Cultural Messaging – Stop Neglecting It

Ignoring your responsibilityWhen you cast about your organization, who epitomizes your organization’s values? Do you see it just in the executive suite, or do you see it in the line (or in walking among the cubes)? How is your messaging reinforcing the definition of success at your company?
Who actively communicates what your organization stands for, inside and outside the company? If you aren’t the mouthpiece – and can’t identify who is – your organization is probably missing one of the most significant opportunities for gaining time and emotion investment within your community.

“Organizational culture” and “cultural values” are often thought to simply happen organically, magically emerge. Just like high-performance teams. Just like breakthrough innovations. Just like fiscal responsibility.

Uh – right.

I often see the clearest messaging being communicated by the recruiting staff from HR. These are the folks that are seeking to “sell” the company to future employees, to help them see their future within the context of the company’s opportunities. But where are they getting their talking points? Are they describing a culture that folks will actually experience, or just pimping a promise of what could be? And who carries on this communication after a recruit becomes an employee?

I recently had a conversation with a senior manager about his first day on a new job. He had picked up his family, relocated several hundred miles, and was getting ready to make a change. But after all the love, all the courting as a candidate, this leader as employee sat in the lobby when he showed up, waiting for someone to buzz him in to begin his career here.

A very low-key reception.
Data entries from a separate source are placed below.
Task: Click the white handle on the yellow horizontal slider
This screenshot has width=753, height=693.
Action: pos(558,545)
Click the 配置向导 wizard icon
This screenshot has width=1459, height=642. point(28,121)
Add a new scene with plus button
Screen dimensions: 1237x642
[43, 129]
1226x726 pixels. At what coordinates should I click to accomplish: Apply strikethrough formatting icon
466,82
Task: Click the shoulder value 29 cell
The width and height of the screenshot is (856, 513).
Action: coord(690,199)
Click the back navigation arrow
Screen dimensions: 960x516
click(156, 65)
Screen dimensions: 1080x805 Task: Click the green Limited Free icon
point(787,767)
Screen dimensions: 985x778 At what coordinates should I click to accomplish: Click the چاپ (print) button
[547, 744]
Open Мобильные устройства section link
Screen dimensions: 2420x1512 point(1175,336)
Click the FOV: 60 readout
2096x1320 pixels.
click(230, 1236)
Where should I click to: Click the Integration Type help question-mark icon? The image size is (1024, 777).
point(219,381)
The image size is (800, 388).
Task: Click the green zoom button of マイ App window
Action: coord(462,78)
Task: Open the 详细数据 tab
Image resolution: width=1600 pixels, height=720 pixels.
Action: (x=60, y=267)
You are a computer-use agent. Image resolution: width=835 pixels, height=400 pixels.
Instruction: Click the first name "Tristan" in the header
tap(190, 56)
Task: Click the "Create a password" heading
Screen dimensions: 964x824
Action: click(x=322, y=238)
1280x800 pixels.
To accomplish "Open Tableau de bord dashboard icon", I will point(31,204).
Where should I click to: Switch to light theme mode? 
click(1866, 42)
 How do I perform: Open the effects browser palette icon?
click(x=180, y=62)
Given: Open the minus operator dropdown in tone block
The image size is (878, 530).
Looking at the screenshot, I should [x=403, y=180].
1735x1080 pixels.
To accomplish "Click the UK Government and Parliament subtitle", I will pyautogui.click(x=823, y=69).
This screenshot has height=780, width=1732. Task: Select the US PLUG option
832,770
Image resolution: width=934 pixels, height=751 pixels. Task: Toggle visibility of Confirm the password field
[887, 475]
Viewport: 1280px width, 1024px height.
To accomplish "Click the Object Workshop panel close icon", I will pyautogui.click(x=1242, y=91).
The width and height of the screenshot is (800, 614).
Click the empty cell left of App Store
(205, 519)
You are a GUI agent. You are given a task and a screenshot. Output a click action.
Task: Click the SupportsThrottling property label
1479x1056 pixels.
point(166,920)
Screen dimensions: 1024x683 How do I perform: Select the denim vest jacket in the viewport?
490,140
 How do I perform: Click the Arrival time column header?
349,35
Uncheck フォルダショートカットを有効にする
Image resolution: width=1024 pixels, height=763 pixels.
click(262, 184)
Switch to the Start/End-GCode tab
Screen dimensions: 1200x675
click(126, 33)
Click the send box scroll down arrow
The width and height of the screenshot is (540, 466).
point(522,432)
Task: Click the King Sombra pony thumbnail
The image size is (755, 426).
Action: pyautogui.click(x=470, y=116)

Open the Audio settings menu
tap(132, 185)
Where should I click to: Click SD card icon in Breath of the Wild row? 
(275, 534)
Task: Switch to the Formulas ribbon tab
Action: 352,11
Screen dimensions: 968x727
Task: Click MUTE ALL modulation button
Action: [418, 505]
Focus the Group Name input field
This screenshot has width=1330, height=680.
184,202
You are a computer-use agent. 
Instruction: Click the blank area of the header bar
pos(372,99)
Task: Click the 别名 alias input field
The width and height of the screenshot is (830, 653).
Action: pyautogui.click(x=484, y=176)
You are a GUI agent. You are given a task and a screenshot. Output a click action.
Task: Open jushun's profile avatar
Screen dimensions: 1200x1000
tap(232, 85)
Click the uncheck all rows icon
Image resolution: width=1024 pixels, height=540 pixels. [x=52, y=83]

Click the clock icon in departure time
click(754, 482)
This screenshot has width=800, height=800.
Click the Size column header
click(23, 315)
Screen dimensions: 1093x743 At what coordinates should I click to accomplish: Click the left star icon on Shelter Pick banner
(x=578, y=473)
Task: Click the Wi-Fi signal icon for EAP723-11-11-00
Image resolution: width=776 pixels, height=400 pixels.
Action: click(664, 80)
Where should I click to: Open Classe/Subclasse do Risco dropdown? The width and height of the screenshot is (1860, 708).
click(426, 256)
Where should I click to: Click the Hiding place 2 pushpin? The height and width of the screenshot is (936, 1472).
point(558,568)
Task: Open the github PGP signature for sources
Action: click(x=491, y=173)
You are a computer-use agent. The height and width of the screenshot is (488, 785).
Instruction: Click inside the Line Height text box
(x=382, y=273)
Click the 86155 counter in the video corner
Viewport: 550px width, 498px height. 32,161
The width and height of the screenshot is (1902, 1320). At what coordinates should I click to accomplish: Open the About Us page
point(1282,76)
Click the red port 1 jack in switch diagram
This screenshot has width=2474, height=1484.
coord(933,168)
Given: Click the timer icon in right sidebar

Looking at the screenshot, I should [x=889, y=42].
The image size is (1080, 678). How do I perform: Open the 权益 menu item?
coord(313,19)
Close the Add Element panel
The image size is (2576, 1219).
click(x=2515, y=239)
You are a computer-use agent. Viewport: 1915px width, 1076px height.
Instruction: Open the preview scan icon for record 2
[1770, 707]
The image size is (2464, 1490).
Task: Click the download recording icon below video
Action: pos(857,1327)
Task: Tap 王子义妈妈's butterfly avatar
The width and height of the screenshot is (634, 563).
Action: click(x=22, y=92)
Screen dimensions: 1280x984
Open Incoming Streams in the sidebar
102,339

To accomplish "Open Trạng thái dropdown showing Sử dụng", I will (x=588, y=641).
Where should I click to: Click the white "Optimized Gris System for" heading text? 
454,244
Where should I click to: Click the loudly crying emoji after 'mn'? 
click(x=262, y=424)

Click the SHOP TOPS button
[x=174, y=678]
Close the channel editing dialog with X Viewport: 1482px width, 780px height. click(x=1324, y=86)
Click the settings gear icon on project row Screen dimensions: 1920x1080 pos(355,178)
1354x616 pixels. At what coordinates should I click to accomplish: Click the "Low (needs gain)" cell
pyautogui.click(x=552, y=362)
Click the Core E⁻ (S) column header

Grasshoppers, folks.

No agenda, no planned meetings for introductions, no opportunity to begin meaningful conversations when his excitement was at it’s highest. Missed opportunities to roll out this new leader to the masses, where his early energy could have really started to infect those folks that have maybe gotten a little soft on the organizational mission. Does it make sense that energy levels should be less after the first day of work than they were when first signing on the dotted line as a new employee? Gulp.

Is this how your organization on-boards new leader? Is this how you help new hires ramp into meaningful results in the first 30/60/90 day windows so critical to gaining credibility and setting change in motion? How do you measure alignment and performance of this new recruit if you’ve done nothing to set their talents to task in alignment with the organizational needs.

This isn’t just about the missed opportunity of a single hiring manager – this is about setting a cultural tone that emphasizes contribution, accountability, and active change management. If you aren’t setting expectations, communicating the alignment to organizational objectives and values, and monitoring delivery of results, you’ve missed out on the energy and “new guy sparkle” of your new hires.

If your organization doesn’t have a Cultural Evangelist, start squawking. Someone needs to be actively talking up organizational objectives, cultural norms and practices, and a process for managing ongoing change. Be it a lead in HR, internal communications, or just a social butterfly that loves to speak at new employee orientations, make cultural communications a defined task for which someone has clear accountability.

There is a lifecycle to be managed, and the lifecycle is employee awareness. Aware of cultural values, or the company mission, of the future direction and passion of the leadership team. For companies of 10 and 1,000 alike, the only risk in over-communicating is failure to deliver on the commitments made. We all want to be part of something great, to do more than just earn a check. We want to be part of the winning team, overcoming long odds to do amazing things (in ways great and small).

Clarify your corporate vision, articulate the alignment of values and opportunities, communication your passion, and lead your internal communications with cultural messages that reinforce your objectives.

This entry was posted in Branding, Change, Communication, Culture. Bookmark the permalink.

3 Responses to Cultural Messaging – Stop Neglecting It

  1. Rick Turoczy says:

    I would argue that adding a new empty figurehead position is not necessarily the right answer.

    Someone should already be doing this job. That someone’s name is the marketing department.

    And what the marketing department should be doing is turning its attention on the most important customers the company has: its employees.

    This is a communications issue. It’s not a hiring issue. It’s not a cultural issue. It’s a communications issue.

    And if it’s not happening? Your marketing department is failing. Miserably.

  2. Toby Lucich says:

    Expectations.

    When the expectation isn’t set, isn’t plastered all over everything that occurs within the company, the message is lost.

    I think companies come up short when they continue to point to Marketing and say, “they are to blame for weak messaging.” This is a communications issue, but one that reflects the value of leadership, and trickles through interactions even as the explicit message should be posted in the halls, on the intranet, and in all employee communications.

    Share the load.

  3. Rick Turoczy says:

    My point being: this line of reasoning is the one that tends to subjugate marketing to a supporting role, rather than the leadership role it should serve.

    It is an executive’s job to enlighten marketing on the company’s role and goals. To focus the that message, explicitly define that message, promote that message, and communicate that message to the larger organization–even to the point of finding the right words for the originating executive’s quiver? It’s marketing’s job to do that.

    This is the classic “marketing driven organization” versus “somebody else driven organization” conflict.

    I think it’s pretty clear where my favor falls.

    It’s not a matter of sharing the load. It’s a matter of using the right tools to move that load more effectively.